Please repeat all the entries. Nothing may differ.
Study material below:
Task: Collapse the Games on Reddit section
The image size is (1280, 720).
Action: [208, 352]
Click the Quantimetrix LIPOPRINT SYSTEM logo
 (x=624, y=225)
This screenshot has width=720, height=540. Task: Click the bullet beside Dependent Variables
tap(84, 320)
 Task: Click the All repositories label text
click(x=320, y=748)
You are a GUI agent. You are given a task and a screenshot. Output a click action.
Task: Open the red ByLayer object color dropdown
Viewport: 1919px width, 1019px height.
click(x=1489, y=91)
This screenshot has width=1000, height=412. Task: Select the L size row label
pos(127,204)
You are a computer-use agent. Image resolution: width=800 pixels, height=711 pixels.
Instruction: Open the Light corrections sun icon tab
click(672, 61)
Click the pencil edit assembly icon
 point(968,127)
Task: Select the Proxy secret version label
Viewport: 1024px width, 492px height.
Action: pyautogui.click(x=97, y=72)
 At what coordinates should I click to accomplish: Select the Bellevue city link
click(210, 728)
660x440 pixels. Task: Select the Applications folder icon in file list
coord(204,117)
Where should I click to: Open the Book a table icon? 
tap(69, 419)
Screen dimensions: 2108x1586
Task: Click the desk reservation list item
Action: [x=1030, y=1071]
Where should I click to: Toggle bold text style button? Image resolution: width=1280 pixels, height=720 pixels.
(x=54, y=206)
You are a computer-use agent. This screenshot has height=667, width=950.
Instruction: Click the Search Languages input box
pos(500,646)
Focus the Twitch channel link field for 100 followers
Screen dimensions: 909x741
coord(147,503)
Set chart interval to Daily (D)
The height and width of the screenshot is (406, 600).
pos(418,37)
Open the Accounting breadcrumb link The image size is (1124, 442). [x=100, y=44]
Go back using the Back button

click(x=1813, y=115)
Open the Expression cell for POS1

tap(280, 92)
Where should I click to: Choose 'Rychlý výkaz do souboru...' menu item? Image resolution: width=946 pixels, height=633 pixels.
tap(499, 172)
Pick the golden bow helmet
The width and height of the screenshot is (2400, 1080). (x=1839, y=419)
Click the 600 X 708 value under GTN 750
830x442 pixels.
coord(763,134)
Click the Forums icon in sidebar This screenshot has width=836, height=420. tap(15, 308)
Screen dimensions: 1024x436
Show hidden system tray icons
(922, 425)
End of Study material.
* **Exercise output**
Task: Collapse the Games on Reddit section
The image size is (1280, 720).
Action: [208, 352]
Click the Quantimetrix LIPOPRINT SYSTEM logo
 (x=624, y=225)
This screenshot has width=720, height=540. Task: Click the bullet beside Dependent Variables
tap(84, 320)
 Task: Click the All repositories label text
click(x=320, y=748)
You are a GUI agent. You are given a task and a screenshot. Output a click action.
Task: Open the red ByLayer object color dropdown
Viewport: 1919px width, 1019px height.
click(x=1489, y=91)
This screenshot has width=1000, height=412. Task: Select the L size row label
pos(127,204)
You are a computer-use agent. Image resolution: width=800 pixels, height=711 pixels.
Instruction: Open the Light corrections sun icon tab
click(672, 61)
Click the pencil edit assembly icon
 point(968,127)
Task: Select the Proxy secret version label
Viewport: 1024px width, 492px height.
Action: pyautogui.click(x=97, y=72)
 At what coordinates should I click to accomplish: Select the Bellevue city link
click(210, 728)
660x440 pixels. Task: Select the Applications folder icon in file list
coord(204,117)
Where should I click to: Open the Book a table icon? 
tap(69, 419)
Screen dimensions: 2108x1586
Task: Click the desk reservation list item
Action: [x=1030, y=1071]
Where should I click to: Toggle bold text style button? Image resolution: width=1280 pixels, height=720 pixels.
(x=54, y=206)
You are a computer-use agent. This screenshot has height=667, width=950.
Instruction: Click the Search Languages input box
pos(500,646)
Focus the Twitch channel link field for 100 followers
Screen dimensions: 909x741
coord(147,503)
Set chart interval to Daily (D)
The height and width of the screenshot is (406, 600).
pos(418,37)
Open the Accounting breadcrumb link The image size is (1124, 442). [x=100, y=44]
Go back using the Back button

click(x=1813, y=115)
Open the Expression cell for POS1

tap(280, 92)
Where should I click to: Choose 'Rychlý výkaz do souboru...' menu item? Image resolution: width=946 pixels, height=633 pixels.
tap(499, 172)
Pick the golden bow helmet
The width and height of the screenshot is (2400, 1080). (x=1839, y=419)
Click the 600 X 708 value under GTN 750
830x442 pixels.
coord(763,134)
Click the Forums icon in sidebar This screenshot has width=836, height=420. tap(15, 308)
Screen dimensions: 1024x436
Show hidden system tray icons
(922, 425)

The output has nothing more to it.